Attorney Alan H. Shapiro, who is representing Bucelewicz, said that the officer who joined the department in 2011 and worked at a police station in Hyde Park was known to touch people. The employee who complained “misconstrued her actions as a sexual come-on,” he said.

“There’s a difference between being overly friendly and being a sexual predator,” Shapiro said.

Civil service rules in Massachusetts require that officials practice progressive discipline and that the level of discipline be based on an employee’s track record, Louison said.

“Arbitrators look unkindly if there isn’t a paper trail,” said Eugene O’Donnell, a professor at John Jay College and a former NYPD officer.

Arbitrators review three things, including whether there is well-defined policy prohibiting the offense, whether the conduct was integral to the employee’s duties, and whether a lesser sanction would violate public policy, said Margaret H. Paget, an attorney in Waltham.

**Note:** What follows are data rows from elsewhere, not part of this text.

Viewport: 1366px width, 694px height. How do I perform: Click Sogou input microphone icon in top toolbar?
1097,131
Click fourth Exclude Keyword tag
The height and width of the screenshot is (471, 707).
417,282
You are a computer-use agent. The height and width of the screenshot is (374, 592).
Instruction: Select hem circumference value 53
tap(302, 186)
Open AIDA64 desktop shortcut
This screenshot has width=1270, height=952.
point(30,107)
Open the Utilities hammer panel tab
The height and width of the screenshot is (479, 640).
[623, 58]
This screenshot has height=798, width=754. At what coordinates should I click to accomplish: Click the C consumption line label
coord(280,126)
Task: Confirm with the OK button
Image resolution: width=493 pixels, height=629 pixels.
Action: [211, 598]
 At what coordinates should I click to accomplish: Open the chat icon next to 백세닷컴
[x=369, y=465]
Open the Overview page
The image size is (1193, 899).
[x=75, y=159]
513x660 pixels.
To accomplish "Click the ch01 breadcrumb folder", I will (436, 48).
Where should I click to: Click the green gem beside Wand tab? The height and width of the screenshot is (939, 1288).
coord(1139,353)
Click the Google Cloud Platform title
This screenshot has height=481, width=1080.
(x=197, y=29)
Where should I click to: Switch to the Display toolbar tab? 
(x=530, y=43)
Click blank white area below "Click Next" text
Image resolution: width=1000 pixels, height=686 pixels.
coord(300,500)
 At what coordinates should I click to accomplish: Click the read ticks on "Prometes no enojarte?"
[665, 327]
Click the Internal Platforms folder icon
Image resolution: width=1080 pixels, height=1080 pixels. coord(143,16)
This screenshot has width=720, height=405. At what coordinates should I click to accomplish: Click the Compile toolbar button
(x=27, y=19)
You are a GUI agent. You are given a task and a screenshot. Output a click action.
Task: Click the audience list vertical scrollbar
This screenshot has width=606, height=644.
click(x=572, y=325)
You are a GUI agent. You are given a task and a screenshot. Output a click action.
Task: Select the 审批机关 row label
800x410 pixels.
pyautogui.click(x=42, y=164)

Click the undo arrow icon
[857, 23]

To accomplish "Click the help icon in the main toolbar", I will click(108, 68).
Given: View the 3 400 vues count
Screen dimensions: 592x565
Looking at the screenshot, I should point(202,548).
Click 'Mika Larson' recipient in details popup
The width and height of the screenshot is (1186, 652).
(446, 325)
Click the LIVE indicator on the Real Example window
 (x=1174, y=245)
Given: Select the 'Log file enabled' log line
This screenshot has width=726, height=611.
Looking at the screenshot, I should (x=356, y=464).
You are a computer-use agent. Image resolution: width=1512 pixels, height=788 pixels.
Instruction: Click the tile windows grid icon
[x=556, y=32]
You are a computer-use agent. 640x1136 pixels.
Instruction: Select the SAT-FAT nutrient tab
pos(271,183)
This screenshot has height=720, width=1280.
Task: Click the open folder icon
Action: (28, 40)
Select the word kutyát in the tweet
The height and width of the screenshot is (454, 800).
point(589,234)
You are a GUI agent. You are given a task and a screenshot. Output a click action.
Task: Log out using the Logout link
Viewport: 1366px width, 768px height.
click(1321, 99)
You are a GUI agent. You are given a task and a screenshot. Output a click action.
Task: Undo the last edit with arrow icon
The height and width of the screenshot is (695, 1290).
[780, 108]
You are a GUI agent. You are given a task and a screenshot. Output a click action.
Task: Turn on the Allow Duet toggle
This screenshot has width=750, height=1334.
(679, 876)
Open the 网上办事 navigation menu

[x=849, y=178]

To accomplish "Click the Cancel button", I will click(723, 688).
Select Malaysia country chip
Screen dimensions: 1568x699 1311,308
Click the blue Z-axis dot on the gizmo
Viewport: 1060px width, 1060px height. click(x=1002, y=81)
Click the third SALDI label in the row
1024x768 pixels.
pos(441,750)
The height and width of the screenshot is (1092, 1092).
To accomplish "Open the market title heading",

Even under that standard, there have been instances in which officers with a demonstrated track record of misconduct have been returned to the force by an arbitrator.

Ryan, the arbitrator in Bucelewicz’s case, also ordered the Police Department to reinstate Officer David C. Williams in 2015. Williams had been fired twice for allegations that he used excessive force, and the city paid more than $2 million to settle lawsuits related to his conduct. The latest incident was in 2012, when he was accused of violently arresting a Middlesex correctional officer and lying about the incident in court, in department reports, and to police investigators.

Ryan ruled that the correctional officer was not a credible witness and was intoxicated at the time of the arrest.

If the arresting officers were aggressive, it was because the behavior of the correctional officer warranted it, Ryan said.

A Suffolk Superior Court Judge upheld Ryan’s decision, saying “the court is constrained by the arbitrator’s finding of fact.” The city has appealed.

It would be “extremely noteworthy” if a judge ruled in Evans’s favor in Bucelewicz’s case, but highly unlikely, an employment lawyer said. A reversal would not be unprecedented, however.

In 2005, the state’s highest court determined an arbitrator was wrong to reinstate then Boston Police Officer John DiSciullo, who arrested two people over a double-parking violation and lied to justify the arrests.

The Supreme Judicial Court said the department was right to fire DiSciullo because his “continued employment as a police officer would frustrate strong public policy against the kind of egregious dishonesty and abuse of official position in which he was proved to have engaged.”